↓↓↓

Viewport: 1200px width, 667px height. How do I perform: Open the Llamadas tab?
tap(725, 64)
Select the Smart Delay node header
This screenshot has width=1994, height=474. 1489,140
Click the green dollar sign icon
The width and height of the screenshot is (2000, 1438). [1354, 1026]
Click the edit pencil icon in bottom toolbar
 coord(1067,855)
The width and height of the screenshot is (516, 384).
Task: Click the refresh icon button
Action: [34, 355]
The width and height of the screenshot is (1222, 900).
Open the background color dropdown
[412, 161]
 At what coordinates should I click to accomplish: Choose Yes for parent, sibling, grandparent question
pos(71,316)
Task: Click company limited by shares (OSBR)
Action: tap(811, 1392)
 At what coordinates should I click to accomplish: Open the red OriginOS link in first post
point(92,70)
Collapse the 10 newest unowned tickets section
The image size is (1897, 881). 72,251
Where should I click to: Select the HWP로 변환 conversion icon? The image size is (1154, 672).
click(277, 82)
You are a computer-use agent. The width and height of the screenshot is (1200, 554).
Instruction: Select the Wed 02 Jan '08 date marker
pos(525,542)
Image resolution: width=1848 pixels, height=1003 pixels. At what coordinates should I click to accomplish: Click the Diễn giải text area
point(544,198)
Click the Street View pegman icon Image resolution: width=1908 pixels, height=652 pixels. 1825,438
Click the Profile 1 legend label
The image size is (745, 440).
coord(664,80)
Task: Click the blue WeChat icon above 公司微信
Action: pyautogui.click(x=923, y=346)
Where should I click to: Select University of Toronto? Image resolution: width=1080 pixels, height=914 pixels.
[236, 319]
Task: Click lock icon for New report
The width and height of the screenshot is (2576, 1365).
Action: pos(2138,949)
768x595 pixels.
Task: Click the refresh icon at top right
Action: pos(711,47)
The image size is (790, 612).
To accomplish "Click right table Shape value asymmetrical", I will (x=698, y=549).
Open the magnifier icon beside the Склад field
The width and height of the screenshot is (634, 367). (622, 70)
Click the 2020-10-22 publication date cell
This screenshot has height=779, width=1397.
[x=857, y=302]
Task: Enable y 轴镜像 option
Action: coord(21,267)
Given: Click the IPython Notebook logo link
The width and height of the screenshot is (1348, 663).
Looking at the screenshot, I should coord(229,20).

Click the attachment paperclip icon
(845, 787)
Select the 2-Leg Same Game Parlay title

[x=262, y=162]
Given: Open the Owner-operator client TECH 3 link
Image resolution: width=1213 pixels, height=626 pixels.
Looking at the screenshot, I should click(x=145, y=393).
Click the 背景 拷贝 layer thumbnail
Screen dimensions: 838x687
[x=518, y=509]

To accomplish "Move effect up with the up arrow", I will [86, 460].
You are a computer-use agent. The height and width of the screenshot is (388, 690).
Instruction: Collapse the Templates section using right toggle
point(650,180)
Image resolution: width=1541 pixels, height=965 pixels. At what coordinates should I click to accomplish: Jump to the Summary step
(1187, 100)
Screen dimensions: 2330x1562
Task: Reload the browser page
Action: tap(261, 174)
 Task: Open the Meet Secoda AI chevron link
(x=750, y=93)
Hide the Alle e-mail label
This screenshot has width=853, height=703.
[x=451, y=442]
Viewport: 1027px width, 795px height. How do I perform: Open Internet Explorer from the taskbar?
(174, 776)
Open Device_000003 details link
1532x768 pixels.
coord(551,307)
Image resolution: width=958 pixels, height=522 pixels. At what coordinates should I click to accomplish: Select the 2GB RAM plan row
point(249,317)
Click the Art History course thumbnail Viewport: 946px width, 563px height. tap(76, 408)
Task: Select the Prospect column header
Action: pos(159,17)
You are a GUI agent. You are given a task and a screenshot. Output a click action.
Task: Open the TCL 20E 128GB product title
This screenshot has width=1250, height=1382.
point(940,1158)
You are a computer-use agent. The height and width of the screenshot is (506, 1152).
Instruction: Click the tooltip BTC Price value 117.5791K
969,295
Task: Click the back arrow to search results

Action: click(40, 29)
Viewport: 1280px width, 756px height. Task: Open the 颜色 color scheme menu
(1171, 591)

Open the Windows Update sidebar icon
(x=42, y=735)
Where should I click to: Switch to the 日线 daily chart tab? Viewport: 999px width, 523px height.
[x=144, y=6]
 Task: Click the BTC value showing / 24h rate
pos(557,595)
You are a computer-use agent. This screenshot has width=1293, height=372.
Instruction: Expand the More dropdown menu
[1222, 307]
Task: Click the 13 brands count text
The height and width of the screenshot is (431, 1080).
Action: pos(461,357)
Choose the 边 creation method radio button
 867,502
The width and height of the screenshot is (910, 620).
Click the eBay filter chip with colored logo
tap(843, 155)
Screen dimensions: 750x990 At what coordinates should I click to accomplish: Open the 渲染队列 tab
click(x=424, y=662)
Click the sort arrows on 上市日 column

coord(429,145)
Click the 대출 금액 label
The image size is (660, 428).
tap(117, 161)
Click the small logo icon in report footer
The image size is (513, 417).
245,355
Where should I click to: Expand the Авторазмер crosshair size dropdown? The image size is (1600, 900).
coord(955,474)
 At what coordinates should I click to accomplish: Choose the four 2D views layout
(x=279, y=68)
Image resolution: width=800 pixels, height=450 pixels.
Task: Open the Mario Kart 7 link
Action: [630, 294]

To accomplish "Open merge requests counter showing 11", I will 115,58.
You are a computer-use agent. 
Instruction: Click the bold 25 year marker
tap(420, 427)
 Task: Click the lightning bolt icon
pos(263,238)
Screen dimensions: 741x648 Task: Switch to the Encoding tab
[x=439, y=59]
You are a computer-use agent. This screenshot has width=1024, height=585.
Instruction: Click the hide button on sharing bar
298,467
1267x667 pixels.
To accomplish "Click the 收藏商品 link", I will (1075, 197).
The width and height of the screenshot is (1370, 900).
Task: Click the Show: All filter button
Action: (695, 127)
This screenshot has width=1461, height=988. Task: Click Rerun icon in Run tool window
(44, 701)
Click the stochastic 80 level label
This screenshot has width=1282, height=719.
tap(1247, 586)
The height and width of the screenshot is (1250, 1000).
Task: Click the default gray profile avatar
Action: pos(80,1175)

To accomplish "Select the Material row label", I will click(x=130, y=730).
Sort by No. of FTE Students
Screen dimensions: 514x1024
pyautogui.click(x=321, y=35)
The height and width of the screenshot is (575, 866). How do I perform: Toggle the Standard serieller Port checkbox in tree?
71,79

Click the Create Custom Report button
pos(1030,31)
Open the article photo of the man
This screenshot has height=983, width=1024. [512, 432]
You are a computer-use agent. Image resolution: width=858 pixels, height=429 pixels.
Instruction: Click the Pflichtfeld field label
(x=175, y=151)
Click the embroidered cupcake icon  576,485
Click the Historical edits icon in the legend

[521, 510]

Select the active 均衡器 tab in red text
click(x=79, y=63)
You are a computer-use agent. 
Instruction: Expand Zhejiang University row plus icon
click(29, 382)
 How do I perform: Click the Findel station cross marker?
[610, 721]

↑↑↑

Report each line in the preceding entries that holds the string "computer".

**THE ANSWER**
You are a computer-use agent. The width and height of the screenshot is (1200, 554).
You are a computer-use agent. The height and width of the screenshot is (388, 690).
You are a computer-use agent. The height and width of the screenshot is (506, 1152).
You are a computer-use agent. This screenshot has width=1293, height=372.
You are a computer-use agent. 
You are a computer-use agent. This screenshot has width=1024, height=585.
You are a computer-use agent. Image resolution: width=858 pixels, height=429 pixels.
You are a computer-use agent. 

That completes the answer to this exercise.